Until Peter's next book comes out of course! I would give it 5 stars if I was just learning the VHDL language, but I'm actually trying to use VHDL for FPGA design and this book falls short in that regard.This book is really good at explaining the 'mechanics' of VHDL programming. It is an out growth of Peter's "Intro to VHDL" paper that was published on the web and it sort of shows. I really like the depth that it goes into, I wish it had the standard libraries in the appendix. (it doesn't) However, until getting Ashendon's book, all other VHDL texts were pretty opaque.The only thing this book does not have is a treatment of logic 'inference.' Since all VHDL compilers today "infer" (a fancy way of saying "guess") what logic would be able to implement a behavior, not understanding how those compilers guess makes it possible to write syntactically clean VHDL that doesn't synthesize any logic. To get a better handle on inference I'd recommend "HDL Chip Design" by Smith.

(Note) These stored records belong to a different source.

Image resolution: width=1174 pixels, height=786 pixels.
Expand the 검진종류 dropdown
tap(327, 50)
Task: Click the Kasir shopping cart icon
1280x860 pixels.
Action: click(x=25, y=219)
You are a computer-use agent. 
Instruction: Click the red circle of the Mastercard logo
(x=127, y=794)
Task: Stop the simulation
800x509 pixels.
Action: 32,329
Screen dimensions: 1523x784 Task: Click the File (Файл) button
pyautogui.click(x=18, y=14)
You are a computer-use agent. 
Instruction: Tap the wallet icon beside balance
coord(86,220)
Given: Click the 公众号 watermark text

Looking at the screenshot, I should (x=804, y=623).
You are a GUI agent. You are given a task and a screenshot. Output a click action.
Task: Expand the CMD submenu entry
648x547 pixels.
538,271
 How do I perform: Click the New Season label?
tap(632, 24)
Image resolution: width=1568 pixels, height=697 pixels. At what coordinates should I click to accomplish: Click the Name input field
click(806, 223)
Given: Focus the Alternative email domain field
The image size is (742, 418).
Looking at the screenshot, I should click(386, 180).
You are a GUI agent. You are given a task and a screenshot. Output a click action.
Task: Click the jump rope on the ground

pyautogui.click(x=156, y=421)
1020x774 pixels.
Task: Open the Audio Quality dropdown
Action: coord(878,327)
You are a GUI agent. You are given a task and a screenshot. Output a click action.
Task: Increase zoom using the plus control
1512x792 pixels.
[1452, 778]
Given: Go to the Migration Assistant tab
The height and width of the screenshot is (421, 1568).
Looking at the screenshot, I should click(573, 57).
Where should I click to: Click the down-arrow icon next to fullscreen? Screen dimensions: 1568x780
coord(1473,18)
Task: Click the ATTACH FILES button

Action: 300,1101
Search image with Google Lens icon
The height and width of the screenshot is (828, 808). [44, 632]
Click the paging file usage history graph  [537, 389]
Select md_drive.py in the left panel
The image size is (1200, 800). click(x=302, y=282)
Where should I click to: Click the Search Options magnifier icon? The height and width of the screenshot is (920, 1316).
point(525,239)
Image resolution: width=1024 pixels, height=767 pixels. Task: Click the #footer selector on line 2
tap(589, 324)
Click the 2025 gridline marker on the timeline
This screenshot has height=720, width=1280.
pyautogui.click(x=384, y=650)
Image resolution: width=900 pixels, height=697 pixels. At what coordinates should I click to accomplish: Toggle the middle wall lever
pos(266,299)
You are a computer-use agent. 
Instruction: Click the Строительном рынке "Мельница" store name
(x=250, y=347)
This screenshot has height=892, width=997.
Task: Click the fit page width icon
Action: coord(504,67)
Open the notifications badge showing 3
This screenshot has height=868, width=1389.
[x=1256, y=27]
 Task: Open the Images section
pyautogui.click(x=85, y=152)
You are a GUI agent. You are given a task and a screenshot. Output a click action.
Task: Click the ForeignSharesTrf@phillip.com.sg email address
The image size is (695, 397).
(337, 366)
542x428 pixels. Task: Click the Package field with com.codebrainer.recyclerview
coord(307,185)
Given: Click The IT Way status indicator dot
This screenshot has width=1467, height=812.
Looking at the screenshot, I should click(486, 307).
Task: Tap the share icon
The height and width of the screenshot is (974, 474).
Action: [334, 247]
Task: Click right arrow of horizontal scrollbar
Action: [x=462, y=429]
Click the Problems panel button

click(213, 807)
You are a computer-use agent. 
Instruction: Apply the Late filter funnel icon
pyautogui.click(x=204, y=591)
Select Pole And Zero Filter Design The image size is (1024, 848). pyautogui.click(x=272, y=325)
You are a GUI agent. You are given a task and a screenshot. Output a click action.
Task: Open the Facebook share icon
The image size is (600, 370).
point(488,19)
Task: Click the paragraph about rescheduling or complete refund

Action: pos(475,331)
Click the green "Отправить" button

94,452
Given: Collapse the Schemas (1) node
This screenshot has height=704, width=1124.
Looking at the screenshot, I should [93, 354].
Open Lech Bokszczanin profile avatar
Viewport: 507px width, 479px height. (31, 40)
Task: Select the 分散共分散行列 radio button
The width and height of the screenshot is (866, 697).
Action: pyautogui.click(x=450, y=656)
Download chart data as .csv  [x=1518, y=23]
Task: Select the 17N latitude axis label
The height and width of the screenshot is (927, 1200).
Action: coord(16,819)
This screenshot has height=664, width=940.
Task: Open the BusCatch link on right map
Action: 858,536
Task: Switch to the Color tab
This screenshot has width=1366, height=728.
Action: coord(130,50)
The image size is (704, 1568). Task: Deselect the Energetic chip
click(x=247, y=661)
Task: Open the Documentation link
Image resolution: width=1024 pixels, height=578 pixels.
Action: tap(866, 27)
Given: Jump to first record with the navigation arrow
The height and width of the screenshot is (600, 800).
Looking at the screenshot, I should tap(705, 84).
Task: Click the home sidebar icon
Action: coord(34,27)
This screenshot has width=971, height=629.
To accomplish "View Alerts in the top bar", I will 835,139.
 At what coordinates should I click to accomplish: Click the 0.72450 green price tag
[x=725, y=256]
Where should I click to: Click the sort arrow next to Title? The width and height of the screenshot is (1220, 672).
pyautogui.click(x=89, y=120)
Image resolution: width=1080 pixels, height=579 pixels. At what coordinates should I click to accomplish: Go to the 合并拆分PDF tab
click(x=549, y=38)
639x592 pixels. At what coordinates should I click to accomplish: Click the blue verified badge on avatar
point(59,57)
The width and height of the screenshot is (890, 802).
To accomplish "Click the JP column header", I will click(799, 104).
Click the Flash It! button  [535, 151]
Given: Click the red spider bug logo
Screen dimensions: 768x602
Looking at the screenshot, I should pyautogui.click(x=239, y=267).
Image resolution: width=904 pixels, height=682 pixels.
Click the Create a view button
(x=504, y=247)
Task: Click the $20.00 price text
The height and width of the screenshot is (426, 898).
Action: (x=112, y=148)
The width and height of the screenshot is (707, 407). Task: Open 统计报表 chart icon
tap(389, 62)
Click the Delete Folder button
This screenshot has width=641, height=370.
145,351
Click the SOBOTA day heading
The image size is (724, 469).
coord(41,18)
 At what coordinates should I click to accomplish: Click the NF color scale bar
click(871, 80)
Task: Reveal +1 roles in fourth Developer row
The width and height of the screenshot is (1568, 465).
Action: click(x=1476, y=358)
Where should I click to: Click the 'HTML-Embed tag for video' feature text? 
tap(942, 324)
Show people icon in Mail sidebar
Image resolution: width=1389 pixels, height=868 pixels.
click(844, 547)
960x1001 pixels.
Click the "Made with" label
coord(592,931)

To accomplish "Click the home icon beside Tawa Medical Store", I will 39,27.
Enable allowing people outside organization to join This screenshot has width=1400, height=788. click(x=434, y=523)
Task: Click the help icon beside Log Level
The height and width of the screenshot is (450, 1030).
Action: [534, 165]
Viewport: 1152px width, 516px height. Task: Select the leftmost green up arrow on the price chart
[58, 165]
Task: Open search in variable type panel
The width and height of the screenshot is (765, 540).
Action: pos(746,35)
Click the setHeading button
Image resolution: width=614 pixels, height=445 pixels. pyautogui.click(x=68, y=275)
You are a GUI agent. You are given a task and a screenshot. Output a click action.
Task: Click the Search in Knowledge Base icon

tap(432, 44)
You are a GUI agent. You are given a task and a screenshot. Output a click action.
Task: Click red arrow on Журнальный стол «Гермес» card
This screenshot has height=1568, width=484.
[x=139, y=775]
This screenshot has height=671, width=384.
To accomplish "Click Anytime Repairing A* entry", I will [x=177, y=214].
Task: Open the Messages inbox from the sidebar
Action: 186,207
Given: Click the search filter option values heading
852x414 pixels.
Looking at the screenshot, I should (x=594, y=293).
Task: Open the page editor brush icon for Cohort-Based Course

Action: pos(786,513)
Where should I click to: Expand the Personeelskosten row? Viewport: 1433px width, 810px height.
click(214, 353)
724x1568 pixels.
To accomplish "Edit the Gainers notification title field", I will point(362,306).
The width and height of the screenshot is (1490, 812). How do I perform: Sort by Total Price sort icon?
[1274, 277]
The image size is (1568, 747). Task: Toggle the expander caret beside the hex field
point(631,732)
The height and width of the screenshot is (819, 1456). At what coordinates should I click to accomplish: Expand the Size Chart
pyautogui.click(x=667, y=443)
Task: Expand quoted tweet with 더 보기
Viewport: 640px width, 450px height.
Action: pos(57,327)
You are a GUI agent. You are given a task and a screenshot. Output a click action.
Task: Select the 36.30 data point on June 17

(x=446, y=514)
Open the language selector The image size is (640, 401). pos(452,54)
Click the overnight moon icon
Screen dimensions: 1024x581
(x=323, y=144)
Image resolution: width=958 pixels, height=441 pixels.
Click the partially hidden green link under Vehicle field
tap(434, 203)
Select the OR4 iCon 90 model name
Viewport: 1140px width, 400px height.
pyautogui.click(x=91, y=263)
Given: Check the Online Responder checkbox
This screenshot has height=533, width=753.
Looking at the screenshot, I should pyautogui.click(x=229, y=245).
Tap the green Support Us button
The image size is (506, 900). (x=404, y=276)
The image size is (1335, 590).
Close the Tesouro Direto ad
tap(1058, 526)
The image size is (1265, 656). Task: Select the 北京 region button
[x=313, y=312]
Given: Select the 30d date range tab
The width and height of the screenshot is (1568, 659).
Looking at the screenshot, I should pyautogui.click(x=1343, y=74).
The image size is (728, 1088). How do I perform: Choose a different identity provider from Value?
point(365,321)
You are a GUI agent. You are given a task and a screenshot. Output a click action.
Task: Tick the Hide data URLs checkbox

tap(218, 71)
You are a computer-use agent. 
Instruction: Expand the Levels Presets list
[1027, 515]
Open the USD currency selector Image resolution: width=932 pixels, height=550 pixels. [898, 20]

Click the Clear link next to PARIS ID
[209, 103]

This is a good VHDL Language Reference Manual. If you work with VHDL regularly, it is good to have on your bookshelf. It is a bit unwieldy in the way the constructs are defined, in that almost every definition of a VHDL construct relies on previously defined constructs. However, this is pretty common in LRMs for other languages as well. But if you're not used to reading things like this, it will be very confusing at first.As other posters have noted, this is not a good book to learn to do VLSI design. It teaches you the syntax of how to write VHDL, and that's it. VHDL, even more so than many other languages, gives you plenty of rope with which to hang yourself. Just because you can write something a certain way in VHDL does not mean you should. Certain constructs which are allowed in VHDL will cause synthesis tools massive headaches. Nor does the book really teach you when to use procedural vs concurrent statements, or any other things you really need to know when using VHDL for its intended purpose: VLSI design.
I bought a whole bunch of these "VHDL design" books. Most were just so-so. This is a good one. Lotsa meat pitched just right. (Dunno what the front cover eclipse has got to do with it.)